*Task instructions*: Retype every line below precisely as it appears.

*Task input*:
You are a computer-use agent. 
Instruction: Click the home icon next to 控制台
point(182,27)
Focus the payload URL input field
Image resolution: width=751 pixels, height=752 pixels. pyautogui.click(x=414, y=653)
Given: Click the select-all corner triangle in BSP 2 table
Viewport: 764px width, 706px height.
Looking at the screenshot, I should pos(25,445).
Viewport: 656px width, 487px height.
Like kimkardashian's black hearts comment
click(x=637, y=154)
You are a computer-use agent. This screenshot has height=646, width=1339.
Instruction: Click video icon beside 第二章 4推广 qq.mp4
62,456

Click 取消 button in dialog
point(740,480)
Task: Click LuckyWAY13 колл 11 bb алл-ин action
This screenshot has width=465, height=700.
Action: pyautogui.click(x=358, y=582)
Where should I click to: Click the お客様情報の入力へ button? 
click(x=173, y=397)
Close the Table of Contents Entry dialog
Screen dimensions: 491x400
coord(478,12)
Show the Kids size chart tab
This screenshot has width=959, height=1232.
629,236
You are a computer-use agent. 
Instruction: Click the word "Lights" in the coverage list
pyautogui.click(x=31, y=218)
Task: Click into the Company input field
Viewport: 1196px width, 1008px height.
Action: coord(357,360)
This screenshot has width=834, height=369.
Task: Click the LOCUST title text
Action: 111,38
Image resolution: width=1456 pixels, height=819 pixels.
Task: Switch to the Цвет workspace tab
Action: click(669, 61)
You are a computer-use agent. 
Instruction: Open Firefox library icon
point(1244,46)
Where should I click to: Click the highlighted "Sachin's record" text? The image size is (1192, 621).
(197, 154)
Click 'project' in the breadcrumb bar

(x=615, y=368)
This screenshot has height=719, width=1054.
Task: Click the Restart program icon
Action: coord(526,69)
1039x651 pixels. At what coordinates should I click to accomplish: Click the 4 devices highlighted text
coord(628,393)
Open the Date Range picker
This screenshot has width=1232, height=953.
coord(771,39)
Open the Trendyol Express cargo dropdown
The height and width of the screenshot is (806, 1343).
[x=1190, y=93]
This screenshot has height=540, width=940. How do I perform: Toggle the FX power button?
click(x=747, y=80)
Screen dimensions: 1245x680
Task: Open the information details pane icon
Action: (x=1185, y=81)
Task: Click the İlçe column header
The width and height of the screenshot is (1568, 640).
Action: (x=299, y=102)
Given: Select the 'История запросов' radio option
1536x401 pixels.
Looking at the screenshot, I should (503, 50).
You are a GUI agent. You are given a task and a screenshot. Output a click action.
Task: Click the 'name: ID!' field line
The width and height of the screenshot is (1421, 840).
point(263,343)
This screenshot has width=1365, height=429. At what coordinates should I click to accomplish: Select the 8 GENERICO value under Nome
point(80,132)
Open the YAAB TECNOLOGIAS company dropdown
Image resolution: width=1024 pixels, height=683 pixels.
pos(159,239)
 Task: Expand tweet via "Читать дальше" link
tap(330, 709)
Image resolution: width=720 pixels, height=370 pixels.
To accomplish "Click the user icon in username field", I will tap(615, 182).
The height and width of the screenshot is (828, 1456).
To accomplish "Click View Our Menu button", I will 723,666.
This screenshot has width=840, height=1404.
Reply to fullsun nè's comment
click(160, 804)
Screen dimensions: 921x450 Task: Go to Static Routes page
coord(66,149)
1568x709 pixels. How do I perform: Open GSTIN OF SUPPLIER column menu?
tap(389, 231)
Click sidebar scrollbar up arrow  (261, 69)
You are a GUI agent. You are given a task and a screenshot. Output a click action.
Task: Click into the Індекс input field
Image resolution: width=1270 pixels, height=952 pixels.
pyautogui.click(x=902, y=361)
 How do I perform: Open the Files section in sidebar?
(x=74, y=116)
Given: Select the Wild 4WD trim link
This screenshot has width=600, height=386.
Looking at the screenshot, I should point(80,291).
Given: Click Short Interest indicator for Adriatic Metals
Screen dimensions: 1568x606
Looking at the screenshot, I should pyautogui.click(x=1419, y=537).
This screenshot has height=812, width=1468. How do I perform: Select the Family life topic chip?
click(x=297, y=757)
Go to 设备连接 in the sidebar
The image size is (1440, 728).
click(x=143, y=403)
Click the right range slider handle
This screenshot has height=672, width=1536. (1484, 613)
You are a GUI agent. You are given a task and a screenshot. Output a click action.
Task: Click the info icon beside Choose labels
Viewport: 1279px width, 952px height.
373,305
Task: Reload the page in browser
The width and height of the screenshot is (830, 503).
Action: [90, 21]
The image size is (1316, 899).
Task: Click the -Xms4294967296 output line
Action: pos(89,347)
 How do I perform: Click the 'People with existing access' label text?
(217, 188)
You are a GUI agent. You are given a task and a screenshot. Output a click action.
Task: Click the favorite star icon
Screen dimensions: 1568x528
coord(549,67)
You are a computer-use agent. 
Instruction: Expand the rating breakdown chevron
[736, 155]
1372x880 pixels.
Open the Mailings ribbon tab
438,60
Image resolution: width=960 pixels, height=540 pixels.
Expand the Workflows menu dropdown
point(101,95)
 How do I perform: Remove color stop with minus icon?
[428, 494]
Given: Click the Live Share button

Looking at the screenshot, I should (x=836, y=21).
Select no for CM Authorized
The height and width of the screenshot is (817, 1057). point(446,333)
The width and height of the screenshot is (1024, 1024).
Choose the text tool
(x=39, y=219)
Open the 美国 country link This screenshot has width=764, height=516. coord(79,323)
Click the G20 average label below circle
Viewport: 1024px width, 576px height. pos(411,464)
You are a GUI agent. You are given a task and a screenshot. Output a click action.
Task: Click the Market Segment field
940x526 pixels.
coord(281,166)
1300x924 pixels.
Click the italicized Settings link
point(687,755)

*Result of the exercise*:
You are a computer-use agent. 
Instruction: Click the home icon next to 控制台
point(182,27)
Focus the payload URL input field
Image resolution: width=751 pixels, height=752 pixels. pyautogui.click(x=414, y=653)
Given: Click the select-all corner triangle in BSP 2 table
Viewport: 764px width, 706px height.
Looking at the screenshot, I should pos(25,445).
Viewport: 656px width, 487px height.
Like kimkardashian's black hearts comment
click(x=637, y=154)
You are a computer-use agent. This screenshot has height=646, width=1339.
Instruction: Click video icon beside 第二章 4推广 qq.mp4
62,456

Click 取消 button in dialog
point(740,480)
Task: Click LuckyWAY13 колл 11 bb алл-ин action
This screenshot has width=465, height=700.
Action: pyautogui.click(x=358, y=582)
Where should I click to: Click the お客様情報の入力へ button? 
click(x=173, y=397)
Close the Table of Contents Entry dialog
Screen dimensions: 491x400
coord(478,12)
Show the Kids size chart tab
This screenshot has width=959, height=1232.
629,236
You are a computer-use agent. 
Instruction: Click the word "Lights" in the coverage list
pyautogui.click(x=31, y=218)
Task: Click into the Company input field
Viewport: 1196px width, 1008px height.
Action: coord(357,360)
This screenshot has width=834, height=369.
Task: Click the LOCUST title text
Action: 111,38
Image resolution: width=1456 pixels, height=819 pixels.
Task: Switch to the Цвет workspace tab
Action: click(669, 61)
You are a computer-use agent. 
Instruction: Open Firefox library icon
point(1244,46)
Where should I click to: Click the highlighted "Sachin's record" text? The image size is (1192, 621).
(197, 154)
Click 'project' in the breadcrumb bar

(x=615, y=368)
This screenshot has height=719, width=1054.
Task: Click the Restart program icon
Action: coord(526,69)
1039x651 pixels. At what coordinates should I click to accomplish: Click the 4 devices highlighted text
coord(628,393)
Open the Date Range picker
This screenshot has width=1232, height=953.
coord(771,39)
Open the Trendyol Express cargo dropdown
The height and width of the screenshot is (806, 1343).
[x=1190, y=93]
This screenshot has height=540, width=940. How do I perform: Toggle the FX power button?
click(x=747, y=80)
Screen dimensions: 1245x680
Task: Open the information details pane icon
Action: (x=1185, y=81)
Task: Click the İlçe column header
The width and height of the screenshot is (1568, 640).
Action: (x=299, y=102)
Given: Select the 'История запросов' radio option
1536x401 pixels.
Looking at the screenshot, I should (503, 50).
You are a GUI agent. You are given a task and a screenshot. Output a click action.
Task: Click the 'name: ID!' field line
The width and height of the screenshot is (1421, 840).
point(263,343)
This screenshot has width=1365, height=429. At what coordinates should I click to accomplish: Select the 8 GENERICO value under Nome
point(80,132)
Open the YAAB TECNOLOGIAS company dropdown
Image resolution: width=1024 pixels, height=683 pixels.
pos(159,239)
 Task: Expand tweet via "Читать дальше" link
tap(330, 709)
Image resolution: width=720 pixels, height=370 pixels.
To accomplish "Click the user icon in username field", I will tap(615, 182).
The height and width of the screenshot is (828, 1456).
To accomplish "Click View Our Menu button", I will 723,666.
This screenshot has width=840, height=1404.
Reply to fullsun nè's comment
click(160, 804)
Screen dimensions: 921x450 Task: Go to Static Routes page
coord(66,149)
1568x709 pixels. How do I perform: Open GSTIN OF SUPPLIER column menu?
tap(389, 231)
Click sidebar scrollbar up arrow  (261, 69)
You are a GUI agent. You are given a task and a screenshot. Output a click action.
Task: Click into the Індекс input field
Image resolution: width=1270 pixels, height=952 pixels.
pyautogui.click(x=902, y=361)
 How do I perform: Open the Files section in sidebar?
(x=74, y=116)
Given: Select the Wild 4WD trim link
This screenshot has width=600, height=386.
Looking at the screenshot, I should point(80,291).
Given: Click Short Interest indicator for Adriatic Metals
Screen dimensions: 1568x606
Looking at the screenshot, I should pyautogui.click(x=1419, y=537).
This screenshot has height=812, width=1468. How do I perform: Select the Family life topic chip?
click(x=297, y=757)
Go to 设备连接 in the sidebar
The image size is (1440, 728).
click(x=143, y=403)
Click the right range slider handle
This screenshot has height=672, width=1536. (1484, 613)
You are a GUI agent. You are given a task and a screenshot. Output a click action.
Task: Click the info icon beside Choose labels
Viewport: 1279px width, 952px height.
373,305
Task: Reload the page in browser
The width and height of the screenshot is (830, 503).
Action: [90, 21]
The image size is (1316, 899).
Task: Click the -Xms4294967296 output line
Action: pos(89,347)
 How do I perform: Click the 'People with existing access' label text?
(217, 188)
You are a GUI agent. You are given a task and a screenshot. Output a click action.
Task: Click the favorite star icon
Screen dimensions: 1568x528
coord(549,67)
You are a computer-use agent. 
Instruction: Expand the rating breakdown chevron
[736, 155]
1372x880 pixels.
Open the Mailings ribbon tab
438,60
Image resolution: width=960 pixels, height=540 pixels.
Expand the Workflows menu dropdown
point(101,95)
 How do I perform: Remove color stop with minus icon?
[428, 494]
Given: Click the Live Share button

Looking at the screenshot, I should (x=836, y=21).
Select no for CM Authorized
The height and width of the screenshot is (817, 1057). point(446,333)
The width and height of the screenshot is (1024, 1024).
Choose the text tool
(x=39, y=219)
Open the 美国 country link This screenshot has width=764, height=516. coord(79,323)
Click the G20 average label below circle
Viewport: 1024px width, 576px height. pos(411,464)
You are a GUI agent. You are given a task and a screenshot. Output a click action.
Task: Click the Market Segment field
940x526 pixels.
coord(281,166)
1300x924 pixels.
Click the italicized Settings link
point(687,755)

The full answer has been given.